Last week, I dropped Stephan a note. The first step to solving a problem, I reasoned, was admitting I had one. Sure enough, Stephan not only came back with some useful advice, he actually looked into the specifics and figured out some helpful info:

  • the Underscore Permalinks plugin actually modifies the post_name row in the wp_posts table by swapping the hyphens out with underscores. I’d need to modify the post_name entries for all 2500 posts to replace the underscores with hyphens. (For those who are curious, the SQL command to do this is:
    update wp_posts set post_name = replace(post_name,'_','-');

  • I’d need to deactivate the Underscore Permalinks plugin so that future posts won’t be modified.

  • I’d need to implement a script in htaccess to search for underscores and replace them with hyphens.

The first two steps were pretty straightforward, though I’m pretty sure I wouldn’t have figured out the first without Stephan’s help. With those accomplished, I set out to implement the htaccess rules Stephan sent me. (Talk about above and beyond the call of duty, Stephan actually bothered to write up the 10 lines of code necessary to do the transformation!)

This is where I hit a bit of a roadblock. No matter how I tweaked the htaccess rules, I couldn’t get it to do the right thing. While IMing with Ed, I mentioned my headache, and he quickly hit Google and found this page, which seemed to document precisely what I was trying to accomplish. (Of course, the author hadn’t postponed his misery by a year, so he didn’t have to deal with my database and plugin issues. Lucky for him!)

With a little massaging, I was able to implement the author’s solution of creating a simple PHP file (convertperma.php) and referencing it in the htaccess rules; now, requests for the old permalinks do the right thing. (One caveat: I can’t figure out how to make the rewrite rule in ColdForged’s instructions be a 301 redirect; I’ll worry about that after I get some sleep!) I’ve also regenerated my Google Sitemap (using the excellent Google Sitemap plugin), which should help in getting the right permalinks indexed by Google. And adding the Landing Sites plugin code to my 404 page means that any errant search results that bring up a 404 will at least include helpful pointers to pages that are related to the originating query.

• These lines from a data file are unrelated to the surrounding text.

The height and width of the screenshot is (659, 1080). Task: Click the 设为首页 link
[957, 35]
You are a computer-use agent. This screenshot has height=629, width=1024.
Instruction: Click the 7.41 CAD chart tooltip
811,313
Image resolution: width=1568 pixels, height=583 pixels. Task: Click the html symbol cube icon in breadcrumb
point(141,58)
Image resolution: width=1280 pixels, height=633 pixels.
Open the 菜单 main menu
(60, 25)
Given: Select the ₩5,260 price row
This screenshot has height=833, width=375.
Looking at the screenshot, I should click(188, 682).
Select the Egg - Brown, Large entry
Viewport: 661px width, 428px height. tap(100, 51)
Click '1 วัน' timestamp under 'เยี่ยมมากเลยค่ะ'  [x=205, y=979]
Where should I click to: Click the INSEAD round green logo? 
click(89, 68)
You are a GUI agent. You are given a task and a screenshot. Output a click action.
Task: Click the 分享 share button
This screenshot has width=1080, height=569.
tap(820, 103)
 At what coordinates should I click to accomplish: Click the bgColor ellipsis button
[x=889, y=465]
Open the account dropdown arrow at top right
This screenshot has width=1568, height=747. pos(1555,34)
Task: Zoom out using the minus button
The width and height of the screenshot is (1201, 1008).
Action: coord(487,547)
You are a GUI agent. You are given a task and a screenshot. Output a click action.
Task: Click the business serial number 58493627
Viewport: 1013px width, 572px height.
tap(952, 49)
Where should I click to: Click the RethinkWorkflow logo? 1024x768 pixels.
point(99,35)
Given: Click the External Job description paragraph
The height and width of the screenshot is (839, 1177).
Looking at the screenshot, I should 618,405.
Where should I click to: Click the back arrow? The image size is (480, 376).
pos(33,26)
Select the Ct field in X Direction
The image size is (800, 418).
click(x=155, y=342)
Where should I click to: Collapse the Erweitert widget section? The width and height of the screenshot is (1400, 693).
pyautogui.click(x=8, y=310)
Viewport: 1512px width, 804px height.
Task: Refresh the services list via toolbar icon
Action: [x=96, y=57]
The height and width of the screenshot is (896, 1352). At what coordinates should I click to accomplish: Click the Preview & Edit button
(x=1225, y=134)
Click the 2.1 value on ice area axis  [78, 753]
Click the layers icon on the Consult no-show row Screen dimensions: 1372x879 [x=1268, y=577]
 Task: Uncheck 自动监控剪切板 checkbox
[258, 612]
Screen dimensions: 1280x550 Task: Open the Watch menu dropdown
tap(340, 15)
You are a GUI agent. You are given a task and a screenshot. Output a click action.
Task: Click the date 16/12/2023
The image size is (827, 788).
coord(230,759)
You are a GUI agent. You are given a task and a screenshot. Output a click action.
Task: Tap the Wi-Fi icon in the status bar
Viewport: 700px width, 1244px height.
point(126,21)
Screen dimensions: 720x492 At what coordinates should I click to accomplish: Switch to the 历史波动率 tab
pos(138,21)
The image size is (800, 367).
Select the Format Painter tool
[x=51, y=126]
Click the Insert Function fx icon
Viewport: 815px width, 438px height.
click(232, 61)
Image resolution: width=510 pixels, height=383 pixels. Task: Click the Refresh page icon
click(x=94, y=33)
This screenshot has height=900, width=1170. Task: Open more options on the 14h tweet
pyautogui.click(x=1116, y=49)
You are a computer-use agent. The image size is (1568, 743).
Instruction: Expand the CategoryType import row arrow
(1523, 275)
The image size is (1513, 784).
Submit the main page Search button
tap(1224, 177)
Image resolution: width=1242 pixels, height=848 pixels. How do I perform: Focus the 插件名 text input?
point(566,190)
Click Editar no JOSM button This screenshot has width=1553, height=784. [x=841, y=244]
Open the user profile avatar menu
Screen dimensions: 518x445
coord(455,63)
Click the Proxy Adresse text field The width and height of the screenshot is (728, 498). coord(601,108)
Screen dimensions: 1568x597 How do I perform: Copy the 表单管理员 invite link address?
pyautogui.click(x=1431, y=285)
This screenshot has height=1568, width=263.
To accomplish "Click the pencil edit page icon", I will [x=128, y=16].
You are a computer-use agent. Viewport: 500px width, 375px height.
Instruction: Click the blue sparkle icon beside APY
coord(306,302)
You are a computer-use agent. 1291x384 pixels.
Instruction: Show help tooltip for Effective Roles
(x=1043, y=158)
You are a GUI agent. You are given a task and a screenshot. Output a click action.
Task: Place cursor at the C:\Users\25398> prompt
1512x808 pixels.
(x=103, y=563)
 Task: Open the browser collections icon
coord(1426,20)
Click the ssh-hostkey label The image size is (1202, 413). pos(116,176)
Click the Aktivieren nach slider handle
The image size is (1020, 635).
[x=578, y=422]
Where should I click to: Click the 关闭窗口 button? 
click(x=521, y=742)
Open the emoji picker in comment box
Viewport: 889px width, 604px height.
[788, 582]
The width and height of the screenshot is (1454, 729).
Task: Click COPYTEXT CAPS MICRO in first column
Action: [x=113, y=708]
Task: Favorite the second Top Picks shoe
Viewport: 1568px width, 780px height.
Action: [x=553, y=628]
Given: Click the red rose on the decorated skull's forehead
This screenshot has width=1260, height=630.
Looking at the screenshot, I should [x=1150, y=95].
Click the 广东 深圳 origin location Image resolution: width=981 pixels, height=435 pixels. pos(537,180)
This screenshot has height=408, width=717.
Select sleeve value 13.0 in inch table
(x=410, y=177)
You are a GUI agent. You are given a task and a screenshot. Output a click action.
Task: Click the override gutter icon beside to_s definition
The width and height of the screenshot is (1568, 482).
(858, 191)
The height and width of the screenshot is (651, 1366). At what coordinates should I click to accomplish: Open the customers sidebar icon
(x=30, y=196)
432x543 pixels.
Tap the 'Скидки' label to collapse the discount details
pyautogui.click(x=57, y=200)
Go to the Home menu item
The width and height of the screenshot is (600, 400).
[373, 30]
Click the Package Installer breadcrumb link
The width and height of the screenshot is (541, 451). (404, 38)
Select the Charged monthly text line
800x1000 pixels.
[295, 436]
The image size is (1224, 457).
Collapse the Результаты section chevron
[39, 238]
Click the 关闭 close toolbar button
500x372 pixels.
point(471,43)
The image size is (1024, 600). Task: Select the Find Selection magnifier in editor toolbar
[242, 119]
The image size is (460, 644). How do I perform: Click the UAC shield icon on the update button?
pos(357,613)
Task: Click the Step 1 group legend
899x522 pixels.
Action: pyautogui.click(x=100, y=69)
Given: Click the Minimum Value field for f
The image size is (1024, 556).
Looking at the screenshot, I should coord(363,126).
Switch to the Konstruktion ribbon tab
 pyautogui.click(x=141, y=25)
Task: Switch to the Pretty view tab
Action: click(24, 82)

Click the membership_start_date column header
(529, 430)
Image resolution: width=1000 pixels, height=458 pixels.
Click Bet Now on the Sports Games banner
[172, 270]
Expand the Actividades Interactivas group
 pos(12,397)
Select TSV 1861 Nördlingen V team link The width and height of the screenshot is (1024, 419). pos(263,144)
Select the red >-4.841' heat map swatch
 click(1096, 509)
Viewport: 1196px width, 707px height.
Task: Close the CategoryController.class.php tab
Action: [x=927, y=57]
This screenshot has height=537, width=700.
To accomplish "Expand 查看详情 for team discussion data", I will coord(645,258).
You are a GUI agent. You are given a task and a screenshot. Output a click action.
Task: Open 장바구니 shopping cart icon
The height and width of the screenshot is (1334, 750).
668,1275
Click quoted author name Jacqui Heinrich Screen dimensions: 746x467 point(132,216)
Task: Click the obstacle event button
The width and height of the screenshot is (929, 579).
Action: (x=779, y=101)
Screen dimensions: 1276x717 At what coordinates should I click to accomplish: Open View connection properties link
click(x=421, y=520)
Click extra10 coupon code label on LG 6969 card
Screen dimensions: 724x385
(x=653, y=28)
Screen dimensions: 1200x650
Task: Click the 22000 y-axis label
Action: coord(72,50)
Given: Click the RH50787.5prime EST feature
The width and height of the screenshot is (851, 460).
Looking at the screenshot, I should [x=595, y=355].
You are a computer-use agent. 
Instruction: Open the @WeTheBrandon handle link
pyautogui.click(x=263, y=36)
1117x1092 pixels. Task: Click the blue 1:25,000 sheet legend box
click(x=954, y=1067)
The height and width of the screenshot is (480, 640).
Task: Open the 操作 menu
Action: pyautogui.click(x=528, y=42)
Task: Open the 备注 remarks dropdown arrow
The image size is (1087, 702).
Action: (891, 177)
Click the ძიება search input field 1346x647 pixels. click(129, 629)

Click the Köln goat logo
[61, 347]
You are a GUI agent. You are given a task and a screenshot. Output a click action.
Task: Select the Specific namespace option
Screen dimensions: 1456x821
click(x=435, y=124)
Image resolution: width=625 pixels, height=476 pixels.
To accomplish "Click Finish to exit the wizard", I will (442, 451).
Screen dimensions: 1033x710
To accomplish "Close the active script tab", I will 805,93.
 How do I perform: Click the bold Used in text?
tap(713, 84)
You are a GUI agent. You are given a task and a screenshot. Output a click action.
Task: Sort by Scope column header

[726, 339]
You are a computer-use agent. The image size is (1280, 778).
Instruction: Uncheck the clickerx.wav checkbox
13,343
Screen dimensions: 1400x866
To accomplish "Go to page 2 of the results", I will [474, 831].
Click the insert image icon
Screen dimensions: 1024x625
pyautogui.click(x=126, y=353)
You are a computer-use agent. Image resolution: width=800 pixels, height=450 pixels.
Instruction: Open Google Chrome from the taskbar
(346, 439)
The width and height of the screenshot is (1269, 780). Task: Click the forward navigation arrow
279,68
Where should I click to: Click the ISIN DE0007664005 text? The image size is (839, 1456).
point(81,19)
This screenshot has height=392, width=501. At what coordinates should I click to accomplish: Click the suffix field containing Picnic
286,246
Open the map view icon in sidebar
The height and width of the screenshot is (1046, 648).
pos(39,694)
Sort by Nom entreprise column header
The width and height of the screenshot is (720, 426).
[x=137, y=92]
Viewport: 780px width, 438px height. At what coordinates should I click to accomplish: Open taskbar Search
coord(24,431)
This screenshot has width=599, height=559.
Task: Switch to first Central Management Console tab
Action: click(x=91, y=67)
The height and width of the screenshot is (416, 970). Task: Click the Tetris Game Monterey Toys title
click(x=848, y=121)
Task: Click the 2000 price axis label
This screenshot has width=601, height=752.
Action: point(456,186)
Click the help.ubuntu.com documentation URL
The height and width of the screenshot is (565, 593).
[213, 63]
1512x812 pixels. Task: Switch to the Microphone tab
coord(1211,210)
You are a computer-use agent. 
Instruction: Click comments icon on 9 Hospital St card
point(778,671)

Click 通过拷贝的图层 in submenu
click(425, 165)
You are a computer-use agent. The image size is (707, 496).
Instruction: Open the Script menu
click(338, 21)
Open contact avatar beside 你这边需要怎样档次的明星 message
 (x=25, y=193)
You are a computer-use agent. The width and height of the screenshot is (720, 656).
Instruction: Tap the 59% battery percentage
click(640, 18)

It’s not perfect, I’ve found a couple pages that appear to be edge cases that will need further attention. But this is more than 99% of the way to completion; I couldn’t have done it without Stephan’s and Ed’s help. Thanks, guys. I owe you both big time!

Wiki helps pass law in Utah

Wow, this is just fascinating. Congrats to Ross and the Socialtext crew for making this happen… it’s exciting to see such a wonderful example of civic engagement made more effective through the use of technology.

Update: Britt Blaser has some background on how this came to be; it’s just so cool to see how this takes shape. Bi-partisan technology. I love it.